Re: relayd http check connection failures; hoststated operates correctly

by Pierre-Yves Ritschard-4 :: Rate this Message:

Reply to Author | View Threaded | Show Only this Message

Brad Arrington <bradla@...> wrote:

> Hi,
>
> I ran into the same problem you did, I thought it was something I
> was doing wrong until I read your email...
>
> Here is the fix I came up with.
>
> --- check_tcp.c-current Mon Feb 25 15:11:40 2008
> +++ check_tcp.c Mon Feb 25 23:48:45 2008
> @@ -82,6 +82,7 @@
>         if (fcntl(s, F_SETFL, O_NONBLOCK) == -1)
>                 goto bad;
>
> +       gettimeofday(&cte->table->conf.timeout, NULL);
>         bcopy(&cte->table->conf.timeout, &tv, sizeof(tv));
>         if (connect(s, (struct sockaddr *)&cte->host->conf.ss, len)
> == -1) { if (errno != EINPROGRESS)
>
> I should check for return codes on gettimeofday but here it is
> anyway... I submited a bug report too.
>

I'll handle the bug report, thanks for reporting.


Re: relayd http check connection failures; hoststated operates correctly

by Pierre-Yves Ritschard-4 :: Rate this Message:

Reply to Author | View Threaded | Show Only this Message

Brad Arrington <bradla@...> wrote:

> Hi,
>
> I ran into the same problem you did, I thought it was something I
> was doing wrong until I read your email...
>
> Here is the fix I came up with.
>
> --- check_tcp.c-current Mon Feb 25 15:11:40 2008
> +++ check_tcp.c Mon Feb 25 23:48:45 2008
> @@ -82,6 +82,7 @@
>         if (fcntl(s, F_SETFL, O_NONBLOCK) == -1)
>                 goto bad;
>
> +       gettimeofday(&cte->table->conf.timeout, NULL);
>         bcopy(&cte->table->conf.timeout, &tv, sizeof(tv));
>         if (connect(s, (struct sockaddr *)&cte->host->conf.ss, len)
> == -1) { if (errno != EINPROGRESS)
>
> I should check for return codes on gettimeofday but here it is
> anyway... I submited a bug report too.
>
> -Brad
>

Hi Brad,

Your fix is wrong, you run in a timeout which happens because the
default relayd configuration supposes you are in the same broadcast
domain than your relayed host and has a 200ms timeout.
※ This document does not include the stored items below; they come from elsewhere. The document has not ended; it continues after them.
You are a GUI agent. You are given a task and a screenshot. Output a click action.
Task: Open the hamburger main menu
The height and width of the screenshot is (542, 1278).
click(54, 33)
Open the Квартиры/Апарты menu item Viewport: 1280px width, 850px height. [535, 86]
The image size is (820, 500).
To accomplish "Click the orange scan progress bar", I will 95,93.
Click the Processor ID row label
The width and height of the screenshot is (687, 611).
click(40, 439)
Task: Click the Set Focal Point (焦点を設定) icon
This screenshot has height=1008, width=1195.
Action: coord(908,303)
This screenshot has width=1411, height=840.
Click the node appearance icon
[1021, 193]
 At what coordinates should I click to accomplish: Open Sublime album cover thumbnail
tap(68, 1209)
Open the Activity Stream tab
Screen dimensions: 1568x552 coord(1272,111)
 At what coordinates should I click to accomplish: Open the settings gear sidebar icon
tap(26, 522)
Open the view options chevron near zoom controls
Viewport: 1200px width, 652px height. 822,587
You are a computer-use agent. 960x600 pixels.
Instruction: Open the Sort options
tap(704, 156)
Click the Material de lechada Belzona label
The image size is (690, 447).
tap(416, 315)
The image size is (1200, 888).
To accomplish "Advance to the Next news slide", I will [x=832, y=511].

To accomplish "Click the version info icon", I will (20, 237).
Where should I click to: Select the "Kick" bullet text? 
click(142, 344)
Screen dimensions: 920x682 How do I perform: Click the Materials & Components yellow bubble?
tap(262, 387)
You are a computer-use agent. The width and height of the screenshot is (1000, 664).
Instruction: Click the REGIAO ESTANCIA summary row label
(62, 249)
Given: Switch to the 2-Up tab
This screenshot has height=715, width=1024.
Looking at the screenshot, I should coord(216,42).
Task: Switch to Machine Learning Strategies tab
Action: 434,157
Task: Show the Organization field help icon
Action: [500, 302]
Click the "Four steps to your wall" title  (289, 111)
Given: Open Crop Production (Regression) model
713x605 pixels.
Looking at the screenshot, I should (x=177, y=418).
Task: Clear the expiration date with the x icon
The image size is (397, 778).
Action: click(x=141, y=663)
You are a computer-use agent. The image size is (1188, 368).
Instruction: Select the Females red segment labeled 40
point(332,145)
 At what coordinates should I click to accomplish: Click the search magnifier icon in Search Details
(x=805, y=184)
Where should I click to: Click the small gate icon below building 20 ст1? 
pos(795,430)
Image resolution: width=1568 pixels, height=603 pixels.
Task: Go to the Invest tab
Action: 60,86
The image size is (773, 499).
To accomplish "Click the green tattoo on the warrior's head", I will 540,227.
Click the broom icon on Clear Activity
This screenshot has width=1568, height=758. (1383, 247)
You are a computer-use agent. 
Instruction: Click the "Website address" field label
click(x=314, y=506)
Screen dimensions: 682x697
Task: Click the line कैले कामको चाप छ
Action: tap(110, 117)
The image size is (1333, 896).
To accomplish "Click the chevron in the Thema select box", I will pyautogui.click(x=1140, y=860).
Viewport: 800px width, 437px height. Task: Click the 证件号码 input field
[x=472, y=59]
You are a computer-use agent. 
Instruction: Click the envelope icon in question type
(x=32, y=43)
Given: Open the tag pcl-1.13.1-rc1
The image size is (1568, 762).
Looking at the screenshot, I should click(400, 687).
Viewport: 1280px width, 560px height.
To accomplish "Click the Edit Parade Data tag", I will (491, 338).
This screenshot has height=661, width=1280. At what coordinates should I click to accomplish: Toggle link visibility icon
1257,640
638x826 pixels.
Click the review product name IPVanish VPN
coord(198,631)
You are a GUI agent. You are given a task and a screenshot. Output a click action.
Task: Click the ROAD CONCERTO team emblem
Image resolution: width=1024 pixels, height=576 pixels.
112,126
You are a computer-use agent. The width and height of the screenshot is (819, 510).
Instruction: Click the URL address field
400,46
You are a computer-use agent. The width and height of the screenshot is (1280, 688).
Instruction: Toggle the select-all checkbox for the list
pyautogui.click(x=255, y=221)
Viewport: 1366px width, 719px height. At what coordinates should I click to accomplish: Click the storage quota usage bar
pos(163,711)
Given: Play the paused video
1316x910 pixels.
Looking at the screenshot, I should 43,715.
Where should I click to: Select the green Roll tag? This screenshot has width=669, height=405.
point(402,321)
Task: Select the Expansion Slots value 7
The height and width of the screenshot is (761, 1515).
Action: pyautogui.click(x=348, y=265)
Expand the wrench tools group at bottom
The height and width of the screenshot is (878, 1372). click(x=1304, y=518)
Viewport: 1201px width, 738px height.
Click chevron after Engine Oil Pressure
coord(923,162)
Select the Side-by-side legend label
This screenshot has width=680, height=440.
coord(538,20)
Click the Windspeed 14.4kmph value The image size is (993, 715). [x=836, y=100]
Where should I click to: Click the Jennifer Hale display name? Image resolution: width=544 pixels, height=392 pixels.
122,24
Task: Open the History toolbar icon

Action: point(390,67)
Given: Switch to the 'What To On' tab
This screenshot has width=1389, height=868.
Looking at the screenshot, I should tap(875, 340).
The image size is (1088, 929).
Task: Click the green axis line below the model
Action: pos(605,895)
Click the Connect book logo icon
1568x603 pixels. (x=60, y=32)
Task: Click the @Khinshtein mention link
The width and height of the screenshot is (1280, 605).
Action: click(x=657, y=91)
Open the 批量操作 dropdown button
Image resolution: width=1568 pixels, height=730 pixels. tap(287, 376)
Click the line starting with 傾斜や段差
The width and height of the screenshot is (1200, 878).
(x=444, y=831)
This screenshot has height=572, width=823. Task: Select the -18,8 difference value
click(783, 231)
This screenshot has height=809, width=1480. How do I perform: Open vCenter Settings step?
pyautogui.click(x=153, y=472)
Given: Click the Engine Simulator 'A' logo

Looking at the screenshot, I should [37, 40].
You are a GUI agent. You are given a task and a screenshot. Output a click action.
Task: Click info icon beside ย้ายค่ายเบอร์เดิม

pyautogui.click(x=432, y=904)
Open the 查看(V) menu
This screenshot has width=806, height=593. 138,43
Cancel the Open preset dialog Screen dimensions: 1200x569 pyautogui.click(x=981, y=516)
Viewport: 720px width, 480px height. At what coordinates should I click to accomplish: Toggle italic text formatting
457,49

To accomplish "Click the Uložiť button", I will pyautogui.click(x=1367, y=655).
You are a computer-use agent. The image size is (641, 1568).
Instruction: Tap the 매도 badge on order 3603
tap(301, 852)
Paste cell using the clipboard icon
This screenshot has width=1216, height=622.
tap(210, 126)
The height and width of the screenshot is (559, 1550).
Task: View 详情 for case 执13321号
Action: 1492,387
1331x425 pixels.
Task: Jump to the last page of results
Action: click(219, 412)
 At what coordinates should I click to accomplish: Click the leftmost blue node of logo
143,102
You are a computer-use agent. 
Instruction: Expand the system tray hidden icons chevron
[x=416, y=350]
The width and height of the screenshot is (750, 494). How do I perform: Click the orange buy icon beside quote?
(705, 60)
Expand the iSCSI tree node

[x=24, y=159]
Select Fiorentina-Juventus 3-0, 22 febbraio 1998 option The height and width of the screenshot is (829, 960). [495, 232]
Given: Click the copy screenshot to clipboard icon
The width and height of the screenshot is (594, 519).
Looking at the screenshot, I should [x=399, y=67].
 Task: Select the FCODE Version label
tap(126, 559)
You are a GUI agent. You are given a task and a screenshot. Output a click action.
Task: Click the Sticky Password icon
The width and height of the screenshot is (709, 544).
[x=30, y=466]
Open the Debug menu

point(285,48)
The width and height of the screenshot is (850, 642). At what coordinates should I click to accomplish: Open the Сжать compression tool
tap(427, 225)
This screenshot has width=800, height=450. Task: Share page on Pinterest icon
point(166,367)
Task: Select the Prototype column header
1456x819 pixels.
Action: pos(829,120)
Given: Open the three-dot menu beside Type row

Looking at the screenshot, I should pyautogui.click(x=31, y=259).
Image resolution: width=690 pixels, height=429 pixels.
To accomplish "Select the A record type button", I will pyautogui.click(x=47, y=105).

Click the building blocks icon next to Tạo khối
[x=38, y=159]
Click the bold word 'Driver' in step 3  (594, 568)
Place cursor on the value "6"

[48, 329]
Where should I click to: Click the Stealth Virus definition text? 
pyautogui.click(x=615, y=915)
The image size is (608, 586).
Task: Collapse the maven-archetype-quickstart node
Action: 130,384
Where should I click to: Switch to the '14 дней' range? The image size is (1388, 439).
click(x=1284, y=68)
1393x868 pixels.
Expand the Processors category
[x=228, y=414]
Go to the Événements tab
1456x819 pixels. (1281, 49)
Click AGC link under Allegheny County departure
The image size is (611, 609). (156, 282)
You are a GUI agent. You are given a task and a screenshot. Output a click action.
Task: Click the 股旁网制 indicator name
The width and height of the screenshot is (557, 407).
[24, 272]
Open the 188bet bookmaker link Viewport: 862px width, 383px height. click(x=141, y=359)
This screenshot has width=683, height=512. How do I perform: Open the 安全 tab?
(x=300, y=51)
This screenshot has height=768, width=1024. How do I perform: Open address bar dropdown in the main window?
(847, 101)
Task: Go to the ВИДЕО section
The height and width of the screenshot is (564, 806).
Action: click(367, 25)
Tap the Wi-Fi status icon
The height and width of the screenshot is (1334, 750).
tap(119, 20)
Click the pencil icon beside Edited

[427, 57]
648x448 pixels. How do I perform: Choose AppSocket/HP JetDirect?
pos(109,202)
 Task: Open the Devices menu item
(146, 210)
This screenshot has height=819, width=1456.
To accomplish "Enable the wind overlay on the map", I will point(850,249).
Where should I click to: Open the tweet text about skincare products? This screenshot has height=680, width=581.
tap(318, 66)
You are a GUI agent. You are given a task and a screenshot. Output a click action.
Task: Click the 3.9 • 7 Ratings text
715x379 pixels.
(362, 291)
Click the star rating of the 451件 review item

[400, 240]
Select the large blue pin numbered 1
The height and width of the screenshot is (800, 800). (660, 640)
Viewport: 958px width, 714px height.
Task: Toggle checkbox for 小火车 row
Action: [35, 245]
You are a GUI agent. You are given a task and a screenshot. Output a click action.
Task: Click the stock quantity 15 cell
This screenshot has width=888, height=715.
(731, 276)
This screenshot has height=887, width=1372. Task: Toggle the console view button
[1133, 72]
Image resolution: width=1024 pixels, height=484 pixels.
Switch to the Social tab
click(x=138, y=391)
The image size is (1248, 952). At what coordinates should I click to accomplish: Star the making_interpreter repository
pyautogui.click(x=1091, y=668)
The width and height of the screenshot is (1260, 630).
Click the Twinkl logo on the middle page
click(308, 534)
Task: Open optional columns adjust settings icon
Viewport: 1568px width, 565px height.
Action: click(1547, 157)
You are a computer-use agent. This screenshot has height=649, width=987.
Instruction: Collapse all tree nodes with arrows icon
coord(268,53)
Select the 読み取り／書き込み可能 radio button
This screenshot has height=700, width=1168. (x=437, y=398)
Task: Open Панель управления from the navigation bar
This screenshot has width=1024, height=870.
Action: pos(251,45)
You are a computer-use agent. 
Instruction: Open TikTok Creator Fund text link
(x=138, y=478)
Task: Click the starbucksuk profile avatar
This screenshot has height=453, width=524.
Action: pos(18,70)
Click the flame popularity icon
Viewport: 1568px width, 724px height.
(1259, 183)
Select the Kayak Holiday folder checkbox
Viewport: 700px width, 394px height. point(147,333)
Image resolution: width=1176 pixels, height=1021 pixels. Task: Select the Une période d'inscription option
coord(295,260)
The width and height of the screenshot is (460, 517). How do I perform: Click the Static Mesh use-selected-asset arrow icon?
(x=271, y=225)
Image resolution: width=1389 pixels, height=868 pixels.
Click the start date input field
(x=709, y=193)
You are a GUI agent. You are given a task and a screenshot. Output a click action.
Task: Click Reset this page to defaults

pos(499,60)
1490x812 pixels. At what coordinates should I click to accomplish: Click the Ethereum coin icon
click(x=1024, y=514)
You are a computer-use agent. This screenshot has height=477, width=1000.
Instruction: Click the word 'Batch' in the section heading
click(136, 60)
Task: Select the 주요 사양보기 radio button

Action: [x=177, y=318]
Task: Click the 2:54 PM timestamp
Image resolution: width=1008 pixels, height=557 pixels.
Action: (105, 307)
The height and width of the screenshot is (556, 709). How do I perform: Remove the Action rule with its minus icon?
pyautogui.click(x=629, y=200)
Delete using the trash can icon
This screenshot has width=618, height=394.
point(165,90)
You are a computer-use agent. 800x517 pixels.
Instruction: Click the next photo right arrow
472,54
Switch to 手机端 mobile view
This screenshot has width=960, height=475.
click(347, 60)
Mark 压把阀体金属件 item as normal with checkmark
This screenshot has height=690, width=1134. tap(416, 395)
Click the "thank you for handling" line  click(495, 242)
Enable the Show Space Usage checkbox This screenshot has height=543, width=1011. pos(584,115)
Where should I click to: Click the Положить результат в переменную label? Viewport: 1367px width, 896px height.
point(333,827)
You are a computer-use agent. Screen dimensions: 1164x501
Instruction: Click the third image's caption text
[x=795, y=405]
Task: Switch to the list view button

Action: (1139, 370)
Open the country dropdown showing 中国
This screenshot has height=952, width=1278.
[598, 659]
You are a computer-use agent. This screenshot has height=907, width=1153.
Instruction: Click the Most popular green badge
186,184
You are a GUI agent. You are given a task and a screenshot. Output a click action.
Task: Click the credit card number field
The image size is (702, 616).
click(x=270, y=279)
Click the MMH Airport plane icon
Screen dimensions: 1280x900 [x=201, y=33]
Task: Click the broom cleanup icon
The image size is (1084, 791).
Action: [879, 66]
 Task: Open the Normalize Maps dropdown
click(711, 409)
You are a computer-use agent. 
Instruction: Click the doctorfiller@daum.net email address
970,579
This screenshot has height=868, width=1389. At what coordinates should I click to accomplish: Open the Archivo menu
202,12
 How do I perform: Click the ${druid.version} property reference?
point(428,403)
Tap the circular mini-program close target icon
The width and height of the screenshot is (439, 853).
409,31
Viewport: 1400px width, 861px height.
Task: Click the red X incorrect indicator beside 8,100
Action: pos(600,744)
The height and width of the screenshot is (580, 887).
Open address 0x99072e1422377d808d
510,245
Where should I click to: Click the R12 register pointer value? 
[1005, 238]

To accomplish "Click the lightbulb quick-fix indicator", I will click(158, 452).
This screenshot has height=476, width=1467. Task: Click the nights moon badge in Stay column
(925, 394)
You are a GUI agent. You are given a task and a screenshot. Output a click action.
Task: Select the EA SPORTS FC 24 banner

The error reporting is a bit confusing and should just mention that a
timeout occured, I will fix that. The gettimeofday you used indeed
fixed your issue but is really wrong since it modifies the value you
specify in the configuration file.

A simple fix for you would be to specify:

timeout 1000 # (or any appropriate timeout value for your application)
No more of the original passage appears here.